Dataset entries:
::::

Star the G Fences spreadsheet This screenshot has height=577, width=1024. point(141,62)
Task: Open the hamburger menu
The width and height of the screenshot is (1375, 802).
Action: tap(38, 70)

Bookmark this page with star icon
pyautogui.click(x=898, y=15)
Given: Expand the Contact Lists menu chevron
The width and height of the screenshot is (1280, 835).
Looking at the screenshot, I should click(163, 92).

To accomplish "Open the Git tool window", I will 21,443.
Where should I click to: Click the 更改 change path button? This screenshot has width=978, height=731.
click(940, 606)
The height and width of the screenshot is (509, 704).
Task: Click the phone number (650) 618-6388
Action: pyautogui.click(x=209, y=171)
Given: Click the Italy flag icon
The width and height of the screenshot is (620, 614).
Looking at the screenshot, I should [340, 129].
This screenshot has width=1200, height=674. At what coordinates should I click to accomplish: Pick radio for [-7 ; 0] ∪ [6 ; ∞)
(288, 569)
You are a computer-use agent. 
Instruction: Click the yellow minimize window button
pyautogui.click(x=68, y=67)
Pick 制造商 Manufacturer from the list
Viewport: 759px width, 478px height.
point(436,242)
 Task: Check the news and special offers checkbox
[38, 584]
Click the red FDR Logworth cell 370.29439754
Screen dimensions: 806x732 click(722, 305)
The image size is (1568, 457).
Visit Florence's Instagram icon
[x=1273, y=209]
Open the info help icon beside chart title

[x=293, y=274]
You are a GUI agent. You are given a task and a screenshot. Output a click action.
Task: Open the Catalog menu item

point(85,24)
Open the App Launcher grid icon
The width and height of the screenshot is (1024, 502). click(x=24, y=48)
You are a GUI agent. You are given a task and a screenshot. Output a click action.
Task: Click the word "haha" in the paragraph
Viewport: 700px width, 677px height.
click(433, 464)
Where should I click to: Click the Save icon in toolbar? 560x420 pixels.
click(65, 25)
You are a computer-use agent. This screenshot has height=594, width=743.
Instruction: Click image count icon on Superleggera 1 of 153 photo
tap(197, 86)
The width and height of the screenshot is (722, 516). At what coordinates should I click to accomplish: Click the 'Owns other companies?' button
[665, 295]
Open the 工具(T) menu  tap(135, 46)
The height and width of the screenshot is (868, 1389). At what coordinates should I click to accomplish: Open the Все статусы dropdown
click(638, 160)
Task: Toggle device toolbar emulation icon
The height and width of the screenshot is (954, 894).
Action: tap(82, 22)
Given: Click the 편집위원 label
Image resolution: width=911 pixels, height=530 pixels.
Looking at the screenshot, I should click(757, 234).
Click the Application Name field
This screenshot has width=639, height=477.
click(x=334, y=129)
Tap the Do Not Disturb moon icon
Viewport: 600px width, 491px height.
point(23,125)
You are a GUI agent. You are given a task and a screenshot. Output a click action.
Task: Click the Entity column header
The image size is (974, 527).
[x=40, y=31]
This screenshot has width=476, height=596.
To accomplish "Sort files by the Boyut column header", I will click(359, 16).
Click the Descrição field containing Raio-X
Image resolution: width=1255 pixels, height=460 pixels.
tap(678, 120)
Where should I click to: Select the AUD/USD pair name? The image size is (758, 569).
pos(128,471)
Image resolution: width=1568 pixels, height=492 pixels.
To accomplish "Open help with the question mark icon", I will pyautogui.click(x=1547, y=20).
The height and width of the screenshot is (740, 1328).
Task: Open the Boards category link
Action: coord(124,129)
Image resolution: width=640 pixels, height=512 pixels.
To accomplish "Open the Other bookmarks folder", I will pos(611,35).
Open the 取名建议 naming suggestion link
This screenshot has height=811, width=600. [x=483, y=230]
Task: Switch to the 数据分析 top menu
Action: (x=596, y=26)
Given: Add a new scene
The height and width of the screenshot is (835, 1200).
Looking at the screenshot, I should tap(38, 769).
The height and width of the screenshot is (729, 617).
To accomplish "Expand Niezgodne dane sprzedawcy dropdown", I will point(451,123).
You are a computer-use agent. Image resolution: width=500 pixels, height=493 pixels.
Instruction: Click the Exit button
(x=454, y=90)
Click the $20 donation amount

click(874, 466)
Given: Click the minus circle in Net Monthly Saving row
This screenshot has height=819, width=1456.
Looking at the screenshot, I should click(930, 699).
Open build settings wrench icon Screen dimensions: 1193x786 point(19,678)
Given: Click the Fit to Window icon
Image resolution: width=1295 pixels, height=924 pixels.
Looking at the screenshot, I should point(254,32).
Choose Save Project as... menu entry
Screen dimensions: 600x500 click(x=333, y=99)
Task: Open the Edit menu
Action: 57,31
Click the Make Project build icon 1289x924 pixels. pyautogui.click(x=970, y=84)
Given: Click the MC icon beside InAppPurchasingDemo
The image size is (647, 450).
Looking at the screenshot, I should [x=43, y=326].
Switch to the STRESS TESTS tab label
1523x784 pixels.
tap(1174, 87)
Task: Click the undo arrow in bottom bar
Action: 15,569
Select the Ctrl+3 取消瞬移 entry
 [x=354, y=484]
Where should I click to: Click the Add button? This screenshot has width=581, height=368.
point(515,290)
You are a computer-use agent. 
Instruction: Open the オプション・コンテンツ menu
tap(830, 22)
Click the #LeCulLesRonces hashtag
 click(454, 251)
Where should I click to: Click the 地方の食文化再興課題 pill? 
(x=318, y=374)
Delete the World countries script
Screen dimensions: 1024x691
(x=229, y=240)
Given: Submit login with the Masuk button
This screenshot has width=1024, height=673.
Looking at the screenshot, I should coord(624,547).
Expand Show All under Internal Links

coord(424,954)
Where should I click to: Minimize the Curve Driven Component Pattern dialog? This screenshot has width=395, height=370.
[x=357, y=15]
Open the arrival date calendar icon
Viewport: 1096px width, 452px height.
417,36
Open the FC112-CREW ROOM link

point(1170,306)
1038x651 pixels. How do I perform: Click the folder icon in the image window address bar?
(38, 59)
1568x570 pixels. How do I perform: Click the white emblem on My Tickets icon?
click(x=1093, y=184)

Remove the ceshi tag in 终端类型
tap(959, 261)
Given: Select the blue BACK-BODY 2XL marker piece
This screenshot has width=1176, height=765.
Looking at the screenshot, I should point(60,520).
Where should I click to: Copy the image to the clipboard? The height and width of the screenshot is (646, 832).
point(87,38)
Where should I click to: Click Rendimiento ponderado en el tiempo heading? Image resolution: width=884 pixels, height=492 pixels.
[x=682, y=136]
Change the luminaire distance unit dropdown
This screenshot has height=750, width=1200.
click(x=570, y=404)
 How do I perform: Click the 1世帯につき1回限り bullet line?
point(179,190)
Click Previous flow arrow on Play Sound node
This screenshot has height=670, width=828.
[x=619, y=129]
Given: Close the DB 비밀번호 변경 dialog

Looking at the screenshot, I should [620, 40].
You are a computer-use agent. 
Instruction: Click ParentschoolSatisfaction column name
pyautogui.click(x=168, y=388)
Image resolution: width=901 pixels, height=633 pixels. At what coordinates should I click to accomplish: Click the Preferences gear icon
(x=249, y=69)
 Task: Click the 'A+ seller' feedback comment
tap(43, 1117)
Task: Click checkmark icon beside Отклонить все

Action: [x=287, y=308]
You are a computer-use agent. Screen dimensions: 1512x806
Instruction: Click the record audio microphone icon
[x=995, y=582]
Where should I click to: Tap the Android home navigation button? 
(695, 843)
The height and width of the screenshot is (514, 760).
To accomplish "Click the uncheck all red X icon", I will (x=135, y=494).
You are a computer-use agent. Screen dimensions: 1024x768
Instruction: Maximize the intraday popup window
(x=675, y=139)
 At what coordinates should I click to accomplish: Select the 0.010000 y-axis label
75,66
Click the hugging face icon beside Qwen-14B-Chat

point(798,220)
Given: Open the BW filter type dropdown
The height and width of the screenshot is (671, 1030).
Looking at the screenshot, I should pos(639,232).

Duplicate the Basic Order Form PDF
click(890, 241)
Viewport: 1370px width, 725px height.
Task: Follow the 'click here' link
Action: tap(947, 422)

::::

#### [BRIEF]
The answer must be all the lines above that hold the word "build".

#### [RESULT]
Open build settings wrench icon Screen dimensions: 1193x786 point(19,678)
Click the Make Project build icon 1289x924 pixels. pyautogui.click(x=970, y=84)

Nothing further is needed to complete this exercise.